▸ **ABOUT THIS EXERCISE**:
Include only the line with "The width and height of the screenshot is (851, 482)." and the lines after it, each reproduced exactly as it stands in the entries below.
§ §
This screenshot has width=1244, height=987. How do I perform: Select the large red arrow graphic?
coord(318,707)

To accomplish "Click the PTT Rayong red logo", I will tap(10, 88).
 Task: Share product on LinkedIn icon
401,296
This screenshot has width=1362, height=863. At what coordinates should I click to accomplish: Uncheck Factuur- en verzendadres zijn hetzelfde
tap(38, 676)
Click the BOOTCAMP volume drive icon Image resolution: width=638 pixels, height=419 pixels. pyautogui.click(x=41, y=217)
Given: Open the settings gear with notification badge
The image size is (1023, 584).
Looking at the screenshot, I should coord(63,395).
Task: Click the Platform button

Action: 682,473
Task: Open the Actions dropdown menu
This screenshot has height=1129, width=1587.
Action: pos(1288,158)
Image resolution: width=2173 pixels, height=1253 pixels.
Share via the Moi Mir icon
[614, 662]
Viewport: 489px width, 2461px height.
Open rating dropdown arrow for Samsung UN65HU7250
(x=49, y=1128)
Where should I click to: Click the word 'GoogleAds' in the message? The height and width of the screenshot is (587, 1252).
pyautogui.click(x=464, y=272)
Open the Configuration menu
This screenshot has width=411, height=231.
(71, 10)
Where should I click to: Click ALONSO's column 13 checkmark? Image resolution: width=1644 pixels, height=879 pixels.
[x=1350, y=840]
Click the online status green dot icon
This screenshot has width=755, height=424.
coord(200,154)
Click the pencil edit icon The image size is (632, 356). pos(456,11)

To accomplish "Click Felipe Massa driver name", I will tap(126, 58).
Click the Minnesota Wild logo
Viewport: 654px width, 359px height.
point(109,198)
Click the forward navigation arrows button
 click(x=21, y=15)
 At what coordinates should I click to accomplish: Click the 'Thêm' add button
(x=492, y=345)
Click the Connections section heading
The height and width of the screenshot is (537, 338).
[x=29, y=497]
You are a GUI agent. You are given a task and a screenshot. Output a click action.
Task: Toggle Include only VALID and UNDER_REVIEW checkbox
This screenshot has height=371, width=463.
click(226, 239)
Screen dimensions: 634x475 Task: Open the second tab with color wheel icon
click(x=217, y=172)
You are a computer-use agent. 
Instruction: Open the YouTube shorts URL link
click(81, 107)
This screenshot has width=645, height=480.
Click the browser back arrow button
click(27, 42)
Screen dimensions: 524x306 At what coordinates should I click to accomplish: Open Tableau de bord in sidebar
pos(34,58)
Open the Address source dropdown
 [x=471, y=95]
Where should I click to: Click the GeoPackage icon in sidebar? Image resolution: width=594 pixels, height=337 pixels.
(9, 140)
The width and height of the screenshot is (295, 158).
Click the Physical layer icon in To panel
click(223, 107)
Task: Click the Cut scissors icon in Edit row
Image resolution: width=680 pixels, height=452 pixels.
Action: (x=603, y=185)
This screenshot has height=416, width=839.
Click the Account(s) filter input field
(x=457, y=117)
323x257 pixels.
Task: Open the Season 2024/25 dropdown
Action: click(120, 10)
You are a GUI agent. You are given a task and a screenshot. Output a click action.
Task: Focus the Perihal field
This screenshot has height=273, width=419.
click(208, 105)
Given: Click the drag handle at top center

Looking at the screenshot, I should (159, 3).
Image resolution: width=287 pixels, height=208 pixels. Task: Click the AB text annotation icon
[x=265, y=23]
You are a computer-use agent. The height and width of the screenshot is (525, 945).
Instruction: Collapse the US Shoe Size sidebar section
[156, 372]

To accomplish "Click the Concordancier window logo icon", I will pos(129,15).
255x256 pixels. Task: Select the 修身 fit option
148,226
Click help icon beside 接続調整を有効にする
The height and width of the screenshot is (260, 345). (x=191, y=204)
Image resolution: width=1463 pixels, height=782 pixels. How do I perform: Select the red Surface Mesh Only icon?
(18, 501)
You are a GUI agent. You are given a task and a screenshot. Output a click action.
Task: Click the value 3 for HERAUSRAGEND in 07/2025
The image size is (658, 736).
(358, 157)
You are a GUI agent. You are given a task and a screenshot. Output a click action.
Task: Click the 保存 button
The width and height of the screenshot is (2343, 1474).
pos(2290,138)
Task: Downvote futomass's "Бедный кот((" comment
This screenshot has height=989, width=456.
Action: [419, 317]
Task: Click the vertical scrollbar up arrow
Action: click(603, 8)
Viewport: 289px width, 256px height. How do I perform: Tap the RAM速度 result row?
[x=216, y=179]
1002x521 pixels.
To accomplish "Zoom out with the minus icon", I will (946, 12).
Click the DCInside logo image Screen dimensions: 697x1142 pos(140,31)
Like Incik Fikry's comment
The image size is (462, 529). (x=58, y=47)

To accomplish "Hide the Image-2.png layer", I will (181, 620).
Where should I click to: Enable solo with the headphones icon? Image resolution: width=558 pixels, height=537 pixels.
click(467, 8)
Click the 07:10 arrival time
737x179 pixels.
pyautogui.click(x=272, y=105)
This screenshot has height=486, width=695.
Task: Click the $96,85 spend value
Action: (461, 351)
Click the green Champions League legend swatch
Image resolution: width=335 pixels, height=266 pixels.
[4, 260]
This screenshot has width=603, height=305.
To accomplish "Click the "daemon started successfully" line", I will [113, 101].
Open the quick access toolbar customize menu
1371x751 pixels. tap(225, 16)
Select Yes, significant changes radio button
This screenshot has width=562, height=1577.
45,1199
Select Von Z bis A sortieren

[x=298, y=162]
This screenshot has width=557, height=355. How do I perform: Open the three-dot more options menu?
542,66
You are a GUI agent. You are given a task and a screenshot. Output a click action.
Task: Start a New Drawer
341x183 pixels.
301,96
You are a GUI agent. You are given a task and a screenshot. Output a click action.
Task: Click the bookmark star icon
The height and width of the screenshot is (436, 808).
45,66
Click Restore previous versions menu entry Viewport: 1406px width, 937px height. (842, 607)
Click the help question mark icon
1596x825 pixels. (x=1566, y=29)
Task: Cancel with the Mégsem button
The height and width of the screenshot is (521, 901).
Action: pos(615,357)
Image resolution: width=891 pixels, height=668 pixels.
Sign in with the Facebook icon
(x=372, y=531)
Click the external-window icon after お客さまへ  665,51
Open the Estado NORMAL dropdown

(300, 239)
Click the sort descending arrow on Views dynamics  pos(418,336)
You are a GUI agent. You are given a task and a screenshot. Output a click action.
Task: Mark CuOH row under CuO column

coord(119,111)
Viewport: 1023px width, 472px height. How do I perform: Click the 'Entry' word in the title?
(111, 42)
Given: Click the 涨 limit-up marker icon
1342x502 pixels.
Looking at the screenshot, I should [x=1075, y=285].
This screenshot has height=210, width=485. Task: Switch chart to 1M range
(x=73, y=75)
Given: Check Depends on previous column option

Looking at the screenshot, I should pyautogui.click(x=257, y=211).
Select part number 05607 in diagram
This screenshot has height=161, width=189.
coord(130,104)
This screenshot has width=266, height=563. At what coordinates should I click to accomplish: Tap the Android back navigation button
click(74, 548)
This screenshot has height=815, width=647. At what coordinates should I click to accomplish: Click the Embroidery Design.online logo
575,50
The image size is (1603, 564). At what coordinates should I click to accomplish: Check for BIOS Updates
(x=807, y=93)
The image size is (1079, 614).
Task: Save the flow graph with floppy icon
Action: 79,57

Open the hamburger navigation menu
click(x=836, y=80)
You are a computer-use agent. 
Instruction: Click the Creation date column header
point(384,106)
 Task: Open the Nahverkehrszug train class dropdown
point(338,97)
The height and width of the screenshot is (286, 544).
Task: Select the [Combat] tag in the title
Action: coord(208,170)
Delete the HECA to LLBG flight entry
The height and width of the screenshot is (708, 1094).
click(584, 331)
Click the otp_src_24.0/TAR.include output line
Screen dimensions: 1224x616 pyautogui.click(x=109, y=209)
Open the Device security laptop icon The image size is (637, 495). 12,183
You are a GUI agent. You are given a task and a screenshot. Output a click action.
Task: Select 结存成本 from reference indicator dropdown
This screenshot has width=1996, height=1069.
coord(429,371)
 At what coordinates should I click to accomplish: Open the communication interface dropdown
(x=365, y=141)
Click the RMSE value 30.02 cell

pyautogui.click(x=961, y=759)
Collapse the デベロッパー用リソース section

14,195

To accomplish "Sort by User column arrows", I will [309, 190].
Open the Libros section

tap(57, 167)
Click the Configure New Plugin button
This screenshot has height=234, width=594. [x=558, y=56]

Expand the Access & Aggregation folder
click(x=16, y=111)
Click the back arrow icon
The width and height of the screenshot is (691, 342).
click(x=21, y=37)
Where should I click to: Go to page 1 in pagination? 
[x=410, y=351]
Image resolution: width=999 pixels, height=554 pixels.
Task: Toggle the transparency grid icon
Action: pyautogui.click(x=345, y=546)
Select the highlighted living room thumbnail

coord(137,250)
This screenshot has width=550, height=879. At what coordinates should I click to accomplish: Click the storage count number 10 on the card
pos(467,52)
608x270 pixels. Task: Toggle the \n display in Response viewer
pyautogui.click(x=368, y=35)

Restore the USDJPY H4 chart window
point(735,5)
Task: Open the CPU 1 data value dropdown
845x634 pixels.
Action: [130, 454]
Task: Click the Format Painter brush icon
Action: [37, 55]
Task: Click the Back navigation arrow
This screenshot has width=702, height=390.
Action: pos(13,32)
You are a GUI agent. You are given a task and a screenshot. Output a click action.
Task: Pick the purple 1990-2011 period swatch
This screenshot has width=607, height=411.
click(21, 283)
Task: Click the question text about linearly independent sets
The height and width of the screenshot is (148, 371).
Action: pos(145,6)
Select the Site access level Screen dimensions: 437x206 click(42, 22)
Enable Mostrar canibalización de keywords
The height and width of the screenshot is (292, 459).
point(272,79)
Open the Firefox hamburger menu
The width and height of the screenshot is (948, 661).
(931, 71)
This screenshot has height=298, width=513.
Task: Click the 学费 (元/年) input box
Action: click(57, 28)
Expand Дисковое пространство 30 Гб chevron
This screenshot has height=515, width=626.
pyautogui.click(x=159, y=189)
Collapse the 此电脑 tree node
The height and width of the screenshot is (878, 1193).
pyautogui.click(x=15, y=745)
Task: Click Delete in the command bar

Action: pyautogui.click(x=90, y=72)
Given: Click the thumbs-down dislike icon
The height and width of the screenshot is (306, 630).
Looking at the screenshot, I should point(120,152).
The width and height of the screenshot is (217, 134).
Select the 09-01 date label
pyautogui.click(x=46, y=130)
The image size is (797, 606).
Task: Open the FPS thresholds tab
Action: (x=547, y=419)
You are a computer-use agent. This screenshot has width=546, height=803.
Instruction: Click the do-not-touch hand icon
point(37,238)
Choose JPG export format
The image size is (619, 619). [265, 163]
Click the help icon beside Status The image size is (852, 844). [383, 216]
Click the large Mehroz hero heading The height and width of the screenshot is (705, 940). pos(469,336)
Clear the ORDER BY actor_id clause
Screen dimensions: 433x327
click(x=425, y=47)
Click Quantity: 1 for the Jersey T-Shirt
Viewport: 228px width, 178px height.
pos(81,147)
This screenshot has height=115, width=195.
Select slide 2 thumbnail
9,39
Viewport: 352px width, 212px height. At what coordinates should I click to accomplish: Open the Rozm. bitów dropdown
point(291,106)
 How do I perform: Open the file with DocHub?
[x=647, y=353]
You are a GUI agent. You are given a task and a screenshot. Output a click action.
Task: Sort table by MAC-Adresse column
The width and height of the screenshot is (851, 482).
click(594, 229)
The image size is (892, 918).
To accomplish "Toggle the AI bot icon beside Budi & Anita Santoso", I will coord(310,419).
§ §
▸ **FINISHED TASK**:
The width and height of the screenshot is (851, 482).
click(594, 229)
The image size is (892, 918).
To accomplish "Toggle the AI bot icon beside Budi & Anita Santoso", I will coord(310,419).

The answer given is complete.